There has been a lot of RDP brute-force/DDOS attacks these last 3 or 4 weeks, much more than usual and this is a problem.
While the attacker can’t log on, too many incoming RDP connections on a VPS can freeze the remote desktop service, which means the legit user can’t log on either. These attacks are not sophisticated (at some point the attacker blocks itself as he’s sending too many requests, which freezes the RDP service, so he can’t send more requests…).
The VPS are “unmanaged”, which means it’s the end user job to secure its RDP access, but all of them do not all have the required IT security skills and knowledge to do this. It sounds better for us to deal with this.
So the solution we’ve put in place is adding an external firewall between the VPS and its private network:
– this firewall blocks incoming connection from attackers countries (Russia, Ukraine, China, …) and allow incoming connections from what we consider “safe countries” (USA, Canada, Western Europe, Australia, New-Zealand, …)
– still, attacks can still come from these “safe countries”: we’re able to detect suspicious incoming connections and block the specific networks they are coming from (a good example is a Dutch network which keeps sending brute-force RDP attacks)
– the VPS firewall still useful and has to stay active, as a second security layer and as it’s required by the security tool we install by default (which blocks an IP address from someone trying to log on multiple times with the wrong credentials). This Windows firewall is not efficient against the recent brute-force attacks, which is more a kind of DDOS, as the attacker never reach the point where it enters credentials
Consequences for the end-user:
– no restart of the machine required, all is done online. There is a few seconds network disconnection as the VPS will get a new default router, but that’s all
– the IP address changed: if your DNS resolver is fast enough it will then be 100% transparent.
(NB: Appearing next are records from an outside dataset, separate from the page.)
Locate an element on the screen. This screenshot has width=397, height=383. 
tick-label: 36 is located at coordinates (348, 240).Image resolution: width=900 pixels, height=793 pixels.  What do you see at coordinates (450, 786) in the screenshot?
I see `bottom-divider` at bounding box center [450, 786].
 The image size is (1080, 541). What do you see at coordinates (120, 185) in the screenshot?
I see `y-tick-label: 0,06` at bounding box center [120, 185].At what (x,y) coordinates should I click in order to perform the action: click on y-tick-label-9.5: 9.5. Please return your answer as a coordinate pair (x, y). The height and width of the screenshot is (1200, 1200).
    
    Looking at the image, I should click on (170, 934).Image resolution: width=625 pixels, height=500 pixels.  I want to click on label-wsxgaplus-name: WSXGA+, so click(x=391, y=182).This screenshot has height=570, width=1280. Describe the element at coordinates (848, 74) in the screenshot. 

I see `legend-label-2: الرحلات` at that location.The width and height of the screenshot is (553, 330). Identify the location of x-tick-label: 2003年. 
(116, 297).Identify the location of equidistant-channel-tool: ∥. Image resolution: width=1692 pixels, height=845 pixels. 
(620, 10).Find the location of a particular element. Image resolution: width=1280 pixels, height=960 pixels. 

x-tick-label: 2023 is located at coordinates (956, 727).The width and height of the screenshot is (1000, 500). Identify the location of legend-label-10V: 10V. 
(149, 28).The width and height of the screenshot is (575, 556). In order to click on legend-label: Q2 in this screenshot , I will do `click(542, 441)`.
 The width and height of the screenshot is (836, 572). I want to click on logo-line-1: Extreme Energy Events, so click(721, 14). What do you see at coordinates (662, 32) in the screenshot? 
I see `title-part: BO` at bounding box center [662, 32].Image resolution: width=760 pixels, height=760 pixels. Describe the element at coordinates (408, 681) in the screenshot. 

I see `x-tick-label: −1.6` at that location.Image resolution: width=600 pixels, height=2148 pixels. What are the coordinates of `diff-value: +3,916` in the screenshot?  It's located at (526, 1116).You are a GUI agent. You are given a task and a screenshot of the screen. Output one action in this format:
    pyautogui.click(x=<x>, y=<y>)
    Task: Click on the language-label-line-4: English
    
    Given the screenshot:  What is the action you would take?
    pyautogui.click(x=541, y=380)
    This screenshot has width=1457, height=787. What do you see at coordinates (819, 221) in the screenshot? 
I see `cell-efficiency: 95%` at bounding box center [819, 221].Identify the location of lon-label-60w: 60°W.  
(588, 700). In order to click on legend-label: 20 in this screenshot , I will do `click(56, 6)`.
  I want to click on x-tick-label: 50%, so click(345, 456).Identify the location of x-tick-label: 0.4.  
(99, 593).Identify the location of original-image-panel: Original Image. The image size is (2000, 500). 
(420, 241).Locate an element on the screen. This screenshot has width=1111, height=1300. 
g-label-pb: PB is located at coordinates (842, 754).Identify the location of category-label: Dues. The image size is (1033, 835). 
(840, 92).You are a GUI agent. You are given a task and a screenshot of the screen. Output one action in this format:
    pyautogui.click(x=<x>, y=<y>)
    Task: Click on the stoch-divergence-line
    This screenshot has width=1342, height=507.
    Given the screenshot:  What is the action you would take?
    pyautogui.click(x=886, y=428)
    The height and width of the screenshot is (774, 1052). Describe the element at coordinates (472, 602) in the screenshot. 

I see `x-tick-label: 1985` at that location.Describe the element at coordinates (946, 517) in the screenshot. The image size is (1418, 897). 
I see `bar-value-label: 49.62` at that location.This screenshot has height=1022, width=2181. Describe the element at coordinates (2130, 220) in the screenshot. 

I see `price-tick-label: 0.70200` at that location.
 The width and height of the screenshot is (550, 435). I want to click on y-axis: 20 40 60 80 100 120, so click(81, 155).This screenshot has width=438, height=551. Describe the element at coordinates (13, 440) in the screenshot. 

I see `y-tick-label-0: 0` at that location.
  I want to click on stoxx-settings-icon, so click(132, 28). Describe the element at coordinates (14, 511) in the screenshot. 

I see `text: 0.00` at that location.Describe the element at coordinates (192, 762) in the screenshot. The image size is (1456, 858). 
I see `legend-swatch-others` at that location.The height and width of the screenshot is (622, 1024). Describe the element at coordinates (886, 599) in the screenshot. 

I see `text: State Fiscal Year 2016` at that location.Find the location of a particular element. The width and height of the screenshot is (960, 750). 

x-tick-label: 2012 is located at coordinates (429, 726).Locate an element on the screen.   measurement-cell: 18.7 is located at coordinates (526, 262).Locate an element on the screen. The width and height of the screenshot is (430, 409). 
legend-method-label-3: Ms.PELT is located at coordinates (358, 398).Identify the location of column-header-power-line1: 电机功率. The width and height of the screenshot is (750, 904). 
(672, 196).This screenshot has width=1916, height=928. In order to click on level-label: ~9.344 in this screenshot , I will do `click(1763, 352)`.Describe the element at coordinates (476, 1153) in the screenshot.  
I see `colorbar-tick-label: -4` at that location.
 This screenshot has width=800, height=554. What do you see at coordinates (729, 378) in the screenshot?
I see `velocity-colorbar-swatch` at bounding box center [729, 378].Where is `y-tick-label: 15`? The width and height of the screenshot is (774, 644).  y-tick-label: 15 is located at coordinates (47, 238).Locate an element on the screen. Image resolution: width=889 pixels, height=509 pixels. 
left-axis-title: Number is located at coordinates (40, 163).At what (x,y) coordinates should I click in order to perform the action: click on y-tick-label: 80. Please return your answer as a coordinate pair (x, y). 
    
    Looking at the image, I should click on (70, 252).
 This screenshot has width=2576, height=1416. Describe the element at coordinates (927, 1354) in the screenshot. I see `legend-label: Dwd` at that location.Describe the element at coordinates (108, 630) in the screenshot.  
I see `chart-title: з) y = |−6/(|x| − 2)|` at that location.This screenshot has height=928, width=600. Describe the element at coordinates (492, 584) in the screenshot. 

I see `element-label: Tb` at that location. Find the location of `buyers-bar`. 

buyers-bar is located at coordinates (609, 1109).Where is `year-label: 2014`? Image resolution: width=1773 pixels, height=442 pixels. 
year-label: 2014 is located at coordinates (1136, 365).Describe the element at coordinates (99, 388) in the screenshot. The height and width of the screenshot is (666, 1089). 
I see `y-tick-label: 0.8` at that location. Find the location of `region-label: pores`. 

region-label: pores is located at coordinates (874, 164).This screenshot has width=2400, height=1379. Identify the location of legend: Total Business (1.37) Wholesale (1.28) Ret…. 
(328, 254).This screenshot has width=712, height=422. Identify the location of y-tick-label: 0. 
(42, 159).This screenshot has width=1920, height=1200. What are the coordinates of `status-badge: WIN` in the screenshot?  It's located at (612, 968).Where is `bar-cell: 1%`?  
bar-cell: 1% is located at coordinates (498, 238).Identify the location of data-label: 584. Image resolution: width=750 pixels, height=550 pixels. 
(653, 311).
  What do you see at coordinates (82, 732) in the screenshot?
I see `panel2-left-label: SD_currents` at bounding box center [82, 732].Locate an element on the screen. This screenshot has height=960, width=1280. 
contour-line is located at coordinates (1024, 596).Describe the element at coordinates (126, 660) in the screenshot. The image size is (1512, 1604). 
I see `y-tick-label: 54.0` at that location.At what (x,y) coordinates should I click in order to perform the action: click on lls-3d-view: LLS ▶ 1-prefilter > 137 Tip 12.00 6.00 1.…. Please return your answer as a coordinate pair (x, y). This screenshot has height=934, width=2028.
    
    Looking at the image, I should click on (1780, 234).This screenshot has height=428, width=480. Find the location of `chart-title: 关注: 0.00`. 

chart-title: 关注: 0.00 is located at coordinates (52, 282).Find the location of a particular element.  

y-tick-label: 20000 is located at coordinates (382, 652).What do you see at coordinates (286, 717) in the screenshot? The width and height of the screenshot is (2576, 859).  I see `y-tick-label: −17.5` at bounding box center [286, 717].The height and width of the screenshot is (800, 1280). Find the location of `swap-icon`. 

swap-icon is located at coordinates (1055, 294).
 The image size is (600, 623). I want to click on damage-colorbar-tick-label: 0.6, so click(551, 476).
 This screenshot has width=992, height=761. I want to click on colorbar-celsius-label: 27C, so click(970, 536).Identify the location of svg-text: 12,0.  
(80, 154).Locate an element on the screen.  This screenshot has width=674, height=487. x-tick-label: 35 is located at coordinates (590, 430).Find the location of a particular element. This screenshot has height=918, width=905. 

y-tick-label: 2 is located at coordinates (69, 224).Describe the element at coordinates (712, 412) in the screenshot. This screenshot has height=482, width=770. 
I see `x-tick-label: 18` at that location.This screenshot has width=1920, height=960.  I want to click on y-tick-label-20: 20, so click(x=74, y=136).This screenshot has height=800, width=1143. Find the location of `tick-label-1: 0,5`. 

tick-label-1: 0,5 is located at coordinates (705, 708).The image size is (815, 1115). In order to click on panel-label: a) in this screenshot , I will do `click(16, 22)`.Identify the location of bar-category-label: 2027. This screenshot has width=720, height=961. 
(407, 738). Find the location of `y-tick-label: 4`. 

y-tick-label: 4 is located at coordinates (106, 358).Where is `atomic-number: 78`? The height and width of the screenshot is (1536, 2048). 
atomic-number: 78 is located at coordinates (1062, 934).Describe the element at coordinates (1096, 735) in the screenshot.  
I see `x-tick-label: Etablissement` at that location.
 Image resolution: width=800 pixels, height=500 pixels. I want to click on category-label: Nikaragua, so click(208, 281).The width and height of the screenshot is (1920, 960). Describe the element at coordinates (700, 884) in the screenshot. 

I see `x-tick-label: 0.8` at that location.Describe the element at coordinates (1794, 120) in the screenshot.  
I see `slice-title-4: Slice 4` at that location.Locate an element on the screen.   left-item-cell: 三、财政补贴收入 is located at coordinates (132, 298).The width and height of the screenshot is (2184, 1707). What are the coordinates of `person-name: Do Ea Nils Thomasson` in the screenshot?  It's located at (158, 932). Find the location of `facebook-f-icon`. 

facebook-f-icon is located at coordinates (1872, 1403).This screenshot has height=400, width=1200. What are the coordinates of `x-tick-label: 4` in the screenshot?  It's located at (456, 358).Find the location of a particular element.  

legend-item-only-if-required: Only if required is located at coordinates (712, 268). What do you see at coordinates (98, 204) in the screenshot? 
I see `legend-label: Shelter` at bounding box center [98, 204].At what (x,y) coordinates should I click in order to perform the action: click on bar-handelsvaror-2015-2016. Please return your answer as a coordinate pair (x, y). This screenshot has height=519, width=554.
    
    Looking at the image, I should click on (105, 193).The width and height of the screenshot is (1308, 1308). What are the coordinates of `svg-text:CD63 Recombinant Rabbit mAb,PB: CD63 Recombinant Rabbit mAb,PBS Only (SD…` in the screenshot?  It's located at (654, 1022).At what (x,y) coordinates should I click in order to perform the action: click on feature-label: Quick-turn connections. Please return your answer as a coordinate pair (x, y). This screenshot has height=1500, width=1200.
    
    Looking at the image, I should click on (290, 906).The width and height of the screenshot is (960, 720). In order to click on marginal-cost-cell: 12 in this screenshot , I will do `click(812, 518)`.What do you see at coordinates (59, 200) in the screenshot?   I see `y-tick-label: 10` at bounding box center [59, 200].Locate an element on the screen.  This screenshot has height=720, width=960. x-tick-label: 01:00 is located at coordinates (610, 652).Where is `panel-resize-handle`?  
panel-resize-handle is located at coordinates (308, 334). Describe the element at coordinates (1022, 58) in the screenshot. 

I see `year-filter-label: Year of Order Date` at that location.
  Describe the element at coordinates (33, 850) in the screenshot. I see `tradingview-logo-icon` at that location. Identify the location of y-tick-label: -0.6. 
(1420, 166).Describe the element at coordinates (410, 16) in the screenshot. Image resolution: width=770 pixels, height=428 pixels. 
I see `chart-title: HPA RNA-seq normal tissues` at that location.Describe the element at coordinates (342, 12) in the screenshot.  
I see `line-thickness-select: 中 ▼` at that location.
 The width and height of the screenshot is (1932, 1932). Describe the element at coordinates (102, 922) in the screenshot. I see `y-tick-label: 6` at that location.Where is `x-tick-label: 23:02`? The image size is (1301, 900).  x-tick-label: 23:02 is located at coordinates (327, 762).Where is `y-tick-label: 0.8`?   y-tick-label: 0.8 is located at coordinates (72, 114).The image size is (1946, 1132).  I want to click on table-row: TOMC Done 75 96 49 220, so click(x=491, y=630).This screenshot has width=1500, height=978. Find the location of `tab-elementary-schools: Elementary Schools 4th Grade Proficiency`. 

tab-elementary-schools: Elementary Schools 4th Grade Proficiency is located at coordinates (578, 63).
If not the end user can simply do a “ipconfig /flushdns” on his Windows laptop/desktop to be able to reach his machine with its usual name again
– as the IP address changed a software like TradeStation may ask to register this new IP again
– if the end-user is travelling in a country which is blocked, we can then allow a specific country to access a specific VPS, or we can let the user to use our VPN servers (which was in USA and Europe)
All these changes have been done:
– if a user was blocked, we put his machine behind these firewalls in real time (well, in few minutes 😉 )
– the other machines during a Saturday
While we’re reluctant to complexify any infrastructure (more parts in an engine -> more failure risks), the changes were done slowly and carefully and no negative impacts was found.